Many providers were already using telehealth and digital remote monitoring tools to keep in close touch with patients with chronic conditions like diabetes and hypertension where health setbacks and costly readmissions occur all too often. This enhanced communication promises to improve the health of the patients while reducing overall healthcare costs. We need to make sure that as a greater number of primary care physicians (and specialists) venture into virtual health, they take full advantage of the opportunity it presents. It would be a failure to simply slip back into our old mode of transactional care delivery using these powerful new digital tools.
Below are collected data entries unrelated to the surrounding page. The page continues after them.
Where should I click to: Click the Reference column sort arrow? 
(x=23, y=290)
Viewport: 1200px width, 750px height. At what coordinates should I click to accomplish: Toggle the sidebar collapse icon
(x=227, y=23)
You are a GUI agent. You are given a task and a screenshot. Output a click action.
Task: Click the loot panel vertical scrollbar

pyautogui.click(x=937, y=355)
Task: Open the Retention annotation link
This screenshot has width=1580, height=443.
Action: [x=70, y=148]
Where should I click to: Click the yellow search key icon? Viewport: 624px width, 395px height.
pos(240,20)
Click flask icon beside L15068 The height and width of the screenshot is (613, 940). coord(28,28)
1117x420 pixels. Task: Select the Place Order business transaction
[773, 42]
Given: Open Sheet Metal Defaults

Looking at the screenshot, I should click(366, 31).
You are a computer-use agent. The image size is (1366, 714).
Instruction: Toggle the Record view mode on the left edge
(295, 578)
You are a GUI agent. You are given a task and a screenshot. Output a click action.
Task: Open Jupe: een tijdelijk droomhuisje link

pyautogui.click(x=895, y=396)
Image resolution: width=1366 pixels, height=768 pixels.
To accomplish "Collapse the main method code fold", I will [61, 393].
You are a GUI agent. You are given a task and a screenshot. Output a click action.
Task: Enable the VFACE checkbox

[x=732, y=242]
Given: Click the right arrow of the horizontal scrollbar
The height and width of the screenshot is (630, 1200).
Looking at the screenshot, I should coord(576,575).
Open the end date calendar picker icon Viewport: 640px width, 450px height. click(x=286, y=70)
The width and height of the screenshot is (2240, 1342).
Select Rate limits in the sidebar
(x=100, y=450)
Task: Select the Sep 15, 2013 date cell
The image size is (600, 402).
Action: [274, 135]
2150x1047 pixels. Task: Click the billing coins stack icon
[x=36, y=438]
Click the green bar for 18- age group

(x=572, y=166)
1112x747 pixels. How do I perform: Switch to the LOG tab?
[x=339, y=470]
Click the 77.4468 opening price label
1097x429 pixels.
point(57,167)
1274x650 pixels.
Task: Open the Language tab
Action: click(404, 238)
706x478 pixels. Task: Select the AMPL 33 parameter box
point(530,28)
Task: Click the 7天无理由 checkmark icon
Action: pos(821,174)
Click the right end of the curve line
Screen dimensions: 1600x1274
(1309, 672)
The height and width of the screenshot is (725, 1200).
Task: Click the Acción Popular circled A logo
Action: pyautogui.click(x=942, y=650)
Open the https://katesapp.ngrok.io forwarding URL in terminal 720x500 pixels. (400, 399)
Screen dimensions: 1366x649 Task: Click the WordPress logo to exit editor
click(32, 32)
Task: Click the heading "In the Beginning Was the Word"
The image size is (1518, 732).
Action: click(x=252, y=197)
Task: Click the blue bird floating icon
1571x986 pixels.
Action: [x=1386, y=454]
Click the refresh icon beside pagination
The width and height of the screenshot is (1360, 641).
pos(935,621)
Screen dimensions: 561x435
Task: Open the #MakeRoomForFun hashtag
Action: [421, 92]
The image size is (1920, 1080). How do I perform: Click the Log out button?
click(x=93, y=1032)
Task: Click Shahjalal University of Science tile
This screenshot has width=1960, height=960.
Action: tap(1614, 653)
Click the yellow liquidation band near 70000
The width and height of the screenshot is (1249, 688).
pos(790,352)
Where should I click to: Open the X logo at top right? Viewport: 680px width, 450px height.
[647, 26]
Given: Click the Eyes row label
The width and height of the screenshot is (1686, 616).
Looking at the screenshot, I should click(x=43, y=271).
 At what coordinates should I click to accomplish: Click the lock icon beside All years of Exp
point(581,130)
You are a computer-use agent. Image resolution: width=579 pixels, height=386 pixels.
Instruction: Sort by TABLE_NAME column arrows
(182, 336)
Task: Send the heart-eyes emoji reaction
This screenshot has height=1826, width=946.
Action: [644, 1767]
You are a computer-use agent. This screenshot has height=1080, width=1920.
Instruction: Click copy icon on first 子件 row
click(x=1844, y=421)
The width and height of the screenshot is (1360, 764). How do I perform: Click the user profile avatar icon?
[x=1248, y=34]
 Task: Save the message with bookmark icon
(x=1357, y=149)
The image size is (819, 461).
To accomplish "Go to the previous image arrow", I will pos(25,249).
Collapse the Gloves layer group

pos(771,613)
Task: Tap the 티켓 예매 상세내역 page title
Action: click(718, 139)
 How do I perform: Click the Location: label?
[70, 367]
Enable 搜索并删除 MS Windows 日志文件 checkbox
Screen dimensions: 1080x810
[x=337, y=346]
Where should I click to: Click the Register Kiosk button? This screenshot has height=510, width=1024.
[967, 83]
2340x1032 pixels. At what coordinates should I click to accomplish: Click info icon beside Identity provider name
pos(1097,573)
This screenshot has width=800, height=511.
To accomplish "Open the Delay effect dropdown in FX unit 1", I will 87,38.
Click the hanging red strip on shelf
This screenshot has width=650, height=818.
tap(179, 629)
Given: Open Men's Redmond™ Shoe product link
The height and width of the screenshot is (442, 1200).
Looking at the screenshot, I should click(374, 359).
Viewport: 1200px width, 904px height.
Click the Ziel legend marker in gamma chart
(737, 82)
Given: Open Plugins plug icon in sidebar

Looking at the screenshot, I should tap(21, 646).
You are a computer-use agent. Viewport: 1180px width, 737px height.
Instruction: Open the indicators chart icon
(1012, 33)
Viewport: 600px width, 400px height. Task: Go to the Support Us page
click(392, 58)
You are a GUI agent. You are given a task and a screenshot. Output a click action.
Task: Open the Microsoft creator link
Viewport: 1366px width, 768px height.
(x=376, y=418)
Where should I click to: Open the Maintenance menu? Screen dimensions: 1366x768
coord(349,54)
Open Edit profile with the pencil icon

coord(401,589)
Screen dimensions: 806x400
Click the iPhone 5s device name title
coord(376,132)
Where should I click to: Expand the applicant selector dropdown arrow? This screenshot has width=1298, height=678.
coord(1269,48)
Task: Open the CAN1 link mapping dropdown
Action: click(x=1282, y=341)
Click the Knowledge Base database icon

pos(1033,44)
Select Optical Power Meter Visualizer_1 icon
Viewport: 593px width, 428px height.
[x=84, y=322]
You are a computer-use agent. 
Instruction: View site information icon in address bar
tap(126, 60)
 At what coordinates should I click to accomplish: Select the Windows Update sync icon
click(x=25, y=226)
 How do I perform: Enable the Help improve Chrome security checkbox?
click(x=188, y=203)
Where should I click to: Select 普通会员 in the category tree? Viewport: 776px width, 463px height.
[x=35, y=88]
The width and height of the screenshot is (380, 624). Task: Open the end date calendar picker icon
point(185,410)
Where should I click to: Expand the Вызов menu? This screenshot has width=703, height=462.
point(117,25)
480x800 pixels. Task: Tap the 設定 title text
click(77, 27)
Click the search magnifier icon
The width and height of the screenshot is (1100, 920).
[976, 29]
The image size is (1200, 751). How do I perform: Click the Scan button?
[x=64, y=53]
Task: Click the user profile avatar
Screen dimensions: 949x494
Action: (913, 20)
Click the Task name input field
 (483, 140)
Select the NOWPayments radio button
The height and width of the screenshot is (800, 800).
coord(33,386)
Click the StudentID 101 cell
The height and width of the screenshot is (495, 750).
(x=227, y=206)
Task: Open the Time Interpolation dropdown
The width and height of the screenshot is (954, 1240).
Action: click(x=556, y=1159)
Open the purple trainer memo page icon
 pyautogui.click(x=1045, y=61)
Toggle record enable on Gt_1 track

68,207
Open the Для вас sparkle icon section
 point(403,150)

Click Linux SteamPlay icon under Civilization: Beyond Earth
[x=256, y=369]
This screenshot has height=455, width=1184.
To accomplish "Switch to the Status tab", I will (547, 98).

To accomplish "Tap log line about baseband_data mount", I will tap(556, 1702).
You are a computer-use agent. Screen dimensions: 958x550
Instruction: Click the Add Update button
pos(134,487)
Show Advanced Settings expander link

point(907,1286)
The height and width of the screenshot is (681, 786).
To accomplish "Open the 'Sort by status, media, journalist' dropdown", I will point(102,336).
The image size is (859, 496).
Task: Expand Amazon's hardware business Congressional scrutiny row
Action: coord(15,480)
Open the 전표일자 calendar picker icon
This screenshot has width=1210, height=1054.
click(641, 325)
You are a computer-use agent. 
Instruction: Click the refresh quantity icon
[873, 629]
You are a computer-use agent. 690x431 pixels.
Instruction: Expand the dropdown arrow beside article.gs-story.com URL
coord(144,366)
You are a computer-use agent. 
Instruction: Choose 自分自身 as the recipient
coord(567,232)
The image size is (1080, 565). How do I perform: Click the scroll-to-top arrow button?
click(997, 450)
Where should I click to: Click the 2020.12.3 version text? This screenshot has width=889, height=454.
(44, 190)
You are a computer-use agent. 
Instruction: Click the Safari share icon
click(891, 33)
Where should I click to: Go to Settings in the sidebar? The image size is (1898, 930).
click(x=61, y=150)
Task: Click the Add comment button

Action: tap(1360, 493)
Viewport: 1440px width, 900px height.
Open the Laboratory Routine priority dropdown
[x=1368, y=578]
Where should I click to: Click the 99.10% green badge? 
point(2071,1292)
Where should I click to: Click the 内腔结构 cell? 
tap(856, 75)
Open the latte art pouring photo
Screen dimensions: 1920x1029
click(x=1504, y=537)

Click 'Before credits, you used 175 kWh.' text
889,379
The truth is, virtual health offers the opportunity for improved engagement between clinicians and patients. In a virtual health appointment, the patient can feel that he or she has the physician’s undivided attention. Routine checkups can feel more focused. Virtual tools should allow for quality followup conversations between the medical team and the patient, in the days and weeks following an appointment. This will be the new “high touch” aspect of care delivery. In the future, healthcare should feel more accessible. The care team should be more accessible. Care will be more convenient for patients, with providers meeting patients on their terms and in whatever location (home, office, practice) suits the individual. (I’m not even getting into the opportunity that connected devices hold for remote monitoring of patients’ health.)
In this new model, the relationship between provider and patient should not feel more distant. In fact, if done correctly, the new care delivery model should improve the connection between the care team and the patient. It should facilitate better communication. The new flexibility should be appreciated by the patients and their family members and break down barriers to care. Obviously, in the context of our COVID-19 experience, the patient’s ability to seek care without putting his or her health at risk should be highly valued.
All of that is to say that the new “no touch” world of healthcare delivery should not lead to patients feeling disconnected. We will learn how to deliver a high touch experience while also improving the overall quality of care.